Erweiterte ACLs, oder Access Control Lists, sind feingranulare Sicherheitsmechanismen in Netzwerkgeräten, welche über die Basis-Funktionalität hinausgehende Filterkriterien für den Datenverkehr anwenden. Im Gegensatz zu einfachen Listen, die oft nur Quell- und Zieladressen berücksichtigen, erlauben erweiterte Varianten die Spezifikation von Protokoll-Typen, Portnummern und Zustandsinformationen des Datenstroms.
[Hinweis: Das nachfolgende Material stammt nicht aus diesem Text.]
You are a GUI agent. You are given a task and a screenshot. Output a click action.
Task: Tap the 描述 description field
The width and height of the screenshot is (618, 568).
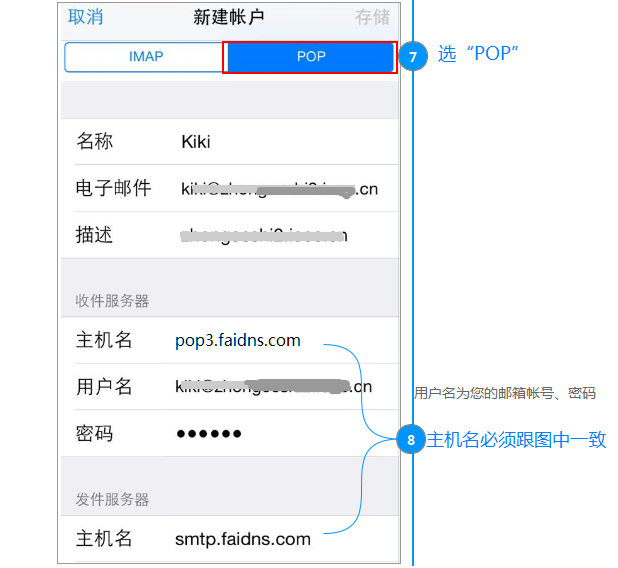click(x=230, y=235)
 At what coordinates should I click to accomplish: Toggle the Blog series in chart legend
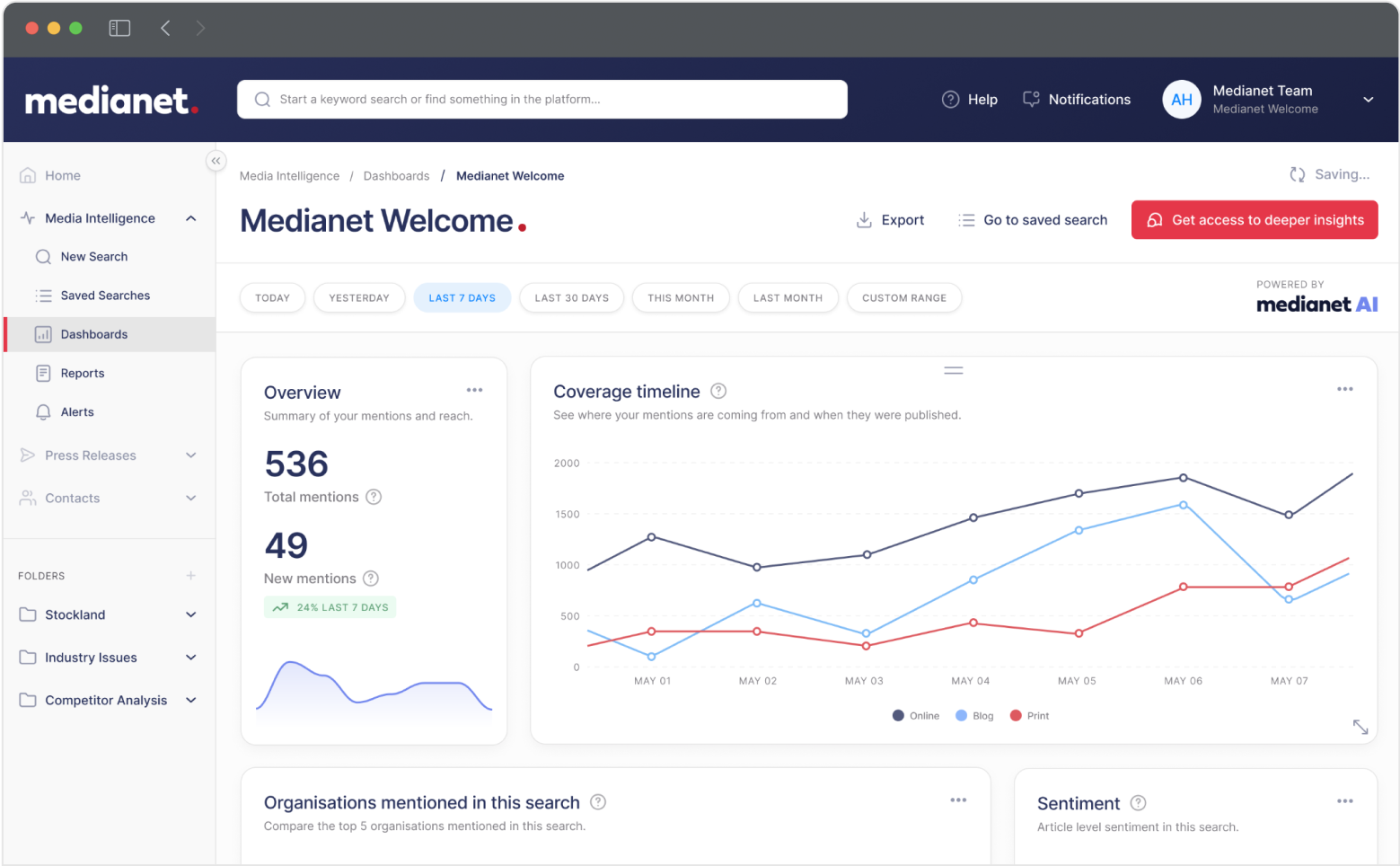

Diese Differenzierung ist fundamental für die Aufrechterhaltung der Netzwerksegmentierung und die Durchsetzung komplexer Sicherheitsrichtlinien, da sie eine präzisere Kontrolle darüber ermöglicht, welche Anwendungen oder Dienste auf welche Ressourcen zugreifen dürfen. Die korrekte Konfiguration dieser Listen ist direkt mit der Systemintegrität verbunden, da Fehlkonfigurationen unautorisierte Kommunikationspfade eröffnen können.
Filterung
Die Fähigkeit, Datenpakete basierend auf erweiterten Metadaten wie TCP/UDP-Ports oder spezifischen IP-Protokollnummern zu akzeptieren oder zurückzuweisen.
Zustand
Die Berücksichtigung des Kontextes eines Verbindungsaufbaus, was eine zustandsbehaftete Überprüfung des Datenverkehrs erlaubt.
Etymologie
Der Begriff leitet sich von der Erweiterung (‚Erweitert‘) der standardmäßigen Zugriffssteuerungslisten (‚ACLs‘) ab, um detailliertere Kontrollparameter zu verarbeiten.